In this exercise, you'll unleash the hidden creativity of your computer, by letting it generate Country songs (yeehaw!). You'll train a character-level RNN-based language model, and use it to generate new songs.


### Special Note

Our Deep Learning course was packed with both theory and practice. In a short time, you've got to learn the basics of deep learning theory and get hands-on experience training and using pretrained DL networks, while learning PyTorch.  
Past exercises required a lot of work, and hopefully gave you a sense of the challenges and difficulties one faces when using deep learning in the real world. While the investment you've made in the course so far is enormous, We strongly encourage you to take a stab at this exercise. 

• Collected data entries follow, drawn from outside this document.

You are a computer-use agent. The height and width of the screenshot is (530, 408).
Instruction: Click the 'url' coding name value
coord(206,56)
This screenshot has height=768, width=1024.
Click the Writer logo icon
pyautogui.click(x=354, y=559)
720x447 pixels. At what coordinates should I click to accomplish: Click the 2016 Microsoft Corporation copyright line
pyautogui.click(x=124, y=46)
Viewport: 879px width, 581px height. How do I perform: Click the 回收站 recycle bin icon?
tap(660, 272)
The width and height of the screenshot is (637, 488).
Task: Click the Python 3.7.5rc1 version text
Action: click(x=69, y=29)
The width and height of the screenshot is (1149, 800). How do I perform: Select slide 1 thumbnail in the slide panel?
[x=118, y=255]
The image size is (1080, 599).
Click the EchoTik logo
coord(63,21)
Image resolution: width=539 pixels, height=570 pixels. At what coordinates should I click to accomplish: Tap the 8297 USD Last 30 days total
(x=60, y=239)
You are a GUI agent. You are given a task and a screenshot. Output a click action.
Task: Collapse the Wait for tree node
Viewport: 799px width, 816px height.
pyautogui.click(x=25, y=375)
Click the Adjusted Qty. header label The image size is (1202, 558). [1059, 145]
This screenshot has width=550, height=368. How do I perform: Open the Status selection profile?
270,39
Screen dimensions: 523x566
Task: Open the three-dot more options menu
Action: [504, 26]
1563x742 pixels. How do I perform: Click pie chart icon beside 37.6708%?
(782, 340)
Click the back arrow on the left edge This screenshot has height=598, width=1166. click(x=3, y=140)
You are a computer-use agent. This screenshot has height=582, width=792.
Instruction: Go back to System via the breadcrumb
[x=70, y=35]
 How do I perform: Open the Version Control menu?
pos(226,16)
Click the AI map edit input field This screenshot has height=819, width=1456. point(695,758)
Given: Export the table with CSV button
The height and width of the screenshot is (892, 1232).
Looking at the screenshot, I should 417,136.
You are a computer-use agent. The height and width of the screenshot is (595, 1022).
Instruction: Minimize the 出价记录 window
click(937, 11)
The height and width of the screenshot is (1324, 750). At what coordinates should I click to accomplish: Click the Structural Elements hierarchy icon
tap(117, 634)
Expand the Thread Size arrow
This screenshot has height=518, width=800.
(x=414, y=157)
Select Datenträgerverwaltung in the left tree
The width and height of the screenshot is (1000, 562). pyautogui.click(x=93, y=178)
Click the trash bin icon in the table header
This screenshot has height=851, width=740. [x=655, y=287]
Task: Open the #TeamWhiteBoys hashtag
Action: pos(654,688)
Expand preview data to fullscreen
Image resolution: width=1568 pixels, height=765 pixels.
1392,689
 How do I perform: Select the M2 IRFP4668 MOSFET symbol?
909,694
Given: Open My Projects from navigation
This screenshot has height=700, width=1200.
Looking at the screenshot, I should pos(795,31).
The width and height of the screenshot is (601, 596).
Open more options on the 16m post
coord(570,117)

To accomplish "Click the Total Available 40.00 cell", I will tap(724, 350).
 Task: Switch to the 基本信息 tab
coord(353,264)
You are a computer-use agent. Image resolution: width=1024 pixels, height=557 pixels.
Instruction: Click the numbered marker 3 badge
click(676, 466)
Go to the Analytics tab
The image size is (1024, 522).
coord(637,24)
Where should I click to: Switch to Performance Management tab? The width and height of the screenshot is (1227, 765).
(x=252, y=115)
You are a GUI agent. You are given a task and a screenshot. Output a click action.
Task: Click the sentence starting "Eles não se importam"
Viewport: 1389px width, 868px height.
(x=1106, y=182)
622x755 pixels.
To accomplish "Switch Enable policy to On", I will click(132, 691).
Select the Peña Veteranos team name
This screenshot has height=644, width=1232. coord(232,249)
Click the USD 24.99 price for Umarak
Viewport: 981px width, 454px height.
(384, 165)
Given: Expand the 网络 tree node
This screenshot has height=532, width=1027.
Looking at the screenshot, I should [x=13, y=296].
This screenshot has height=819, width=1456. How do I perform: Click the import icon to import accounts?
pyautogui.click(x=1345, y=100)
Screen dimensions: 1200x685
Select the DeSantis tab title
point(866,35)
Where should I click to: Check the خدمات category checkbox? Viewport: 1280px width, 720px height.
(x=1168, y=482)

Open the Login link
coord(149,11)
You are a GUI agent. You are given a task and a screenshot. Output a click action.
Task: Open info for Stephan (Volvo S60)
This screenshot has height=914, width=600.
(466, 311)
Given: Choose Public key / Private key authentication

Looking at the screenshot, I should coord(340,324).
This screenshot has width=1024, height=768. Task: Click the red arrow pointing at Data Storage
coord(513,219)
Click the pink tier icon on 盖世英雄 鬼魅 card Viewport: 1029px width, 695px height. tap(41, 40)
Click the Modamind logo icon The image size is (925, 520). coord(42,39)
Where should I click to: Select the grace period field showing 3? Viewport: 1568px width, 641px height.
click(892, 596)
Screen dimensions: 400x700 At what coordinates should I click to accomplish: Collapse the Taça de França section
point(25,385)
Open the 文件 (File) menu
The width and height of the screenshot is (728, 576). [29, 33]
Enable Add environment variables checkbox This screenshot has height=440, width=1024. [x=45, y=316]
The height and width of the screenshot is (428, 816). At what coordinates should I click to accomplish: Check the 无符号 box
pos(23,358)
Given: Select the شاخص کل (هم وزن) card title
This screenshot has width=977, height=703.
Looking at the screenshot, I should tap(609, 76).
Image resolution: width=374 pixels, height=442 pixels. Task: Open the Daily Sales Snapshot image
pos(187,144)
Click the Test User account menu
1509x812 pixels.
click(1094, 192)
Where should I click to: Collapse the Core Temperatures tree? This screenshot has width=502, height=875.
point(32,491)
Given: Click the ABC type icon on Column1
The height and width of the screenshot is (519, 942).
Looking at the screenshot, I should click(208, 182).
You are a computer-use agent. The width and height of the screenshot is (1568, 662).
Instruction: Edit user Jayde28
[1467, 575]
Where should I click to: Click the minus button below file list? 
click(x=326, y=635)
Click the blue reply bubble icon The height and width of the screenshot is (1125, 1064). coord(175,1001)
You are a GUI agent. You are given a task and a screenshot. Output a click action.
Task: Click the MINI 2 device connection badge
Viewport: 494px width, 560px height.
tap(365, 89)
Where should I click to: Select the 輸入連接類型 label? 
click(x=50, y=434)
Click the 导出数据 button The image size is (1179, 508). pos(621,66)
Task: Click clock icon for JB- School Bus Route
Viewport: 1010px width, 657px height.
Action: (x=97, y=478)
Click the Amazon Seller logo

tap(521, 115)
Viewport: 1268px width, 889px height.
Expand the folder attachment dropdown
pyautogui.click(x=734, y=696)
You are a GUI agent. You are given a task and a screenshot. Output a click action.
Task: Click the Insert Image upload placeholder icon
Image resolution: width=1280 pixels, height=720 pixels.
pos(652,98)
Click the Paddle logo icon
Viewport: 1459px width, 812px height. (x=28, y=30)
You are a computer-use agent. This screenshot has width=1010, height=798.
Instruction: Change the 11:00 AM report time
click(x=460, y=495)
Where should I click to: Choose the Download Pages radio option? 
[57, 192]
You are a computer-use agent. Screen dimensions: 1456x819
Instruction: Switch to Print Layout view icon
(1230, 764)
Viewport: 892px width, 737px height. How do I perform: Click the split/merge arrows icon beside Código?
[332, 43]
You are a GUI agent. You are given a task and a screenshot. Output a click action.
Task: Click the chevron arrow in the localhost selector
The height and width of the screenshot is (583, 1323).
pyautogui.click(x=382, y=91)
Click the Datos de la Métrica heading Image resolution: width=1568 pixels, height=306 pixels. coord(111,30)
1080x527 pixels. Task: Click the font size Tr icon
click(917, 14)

Some songs contain no lyrics (for example, they just contain the text "instrumental"). Others include non-English characters. You'll often need to preprocess your data and make decisions as to what your network should actually get as input (think - how should you treat newline characters?)

More issues will probably pop up while you're working on this task. If you face technical difficulties or find a step in the process that takes too long, please let me know. It would also be great if you share with the class code you wrote that speeds up some of the work (for example, a data loader class, a parsed dataset etc.)

## RNN for Text Generation
In this section, we'll use an LSTM to generate new songs. You can pick any genre you like, or just use all genres. You can even try to generate songs in the style of a certain artist - remember that the Metrolyrics dataset contains the author of each song. 

For this, we’ll first train a character-based language model. We’ve mostly discussed in class the usage of RNNs to predict the next word given past words, but as we’ve mentioned in class, RNNs can also be used to learn sequences of characters.

First, please go through the [PyTorch tutorial](https://pytorch.org/tutorials/intermediate/char_rnn_generation_tutorial.html) on generating family names. You can download a .py file or a jupyter notebook with the entire code of the tutorial. 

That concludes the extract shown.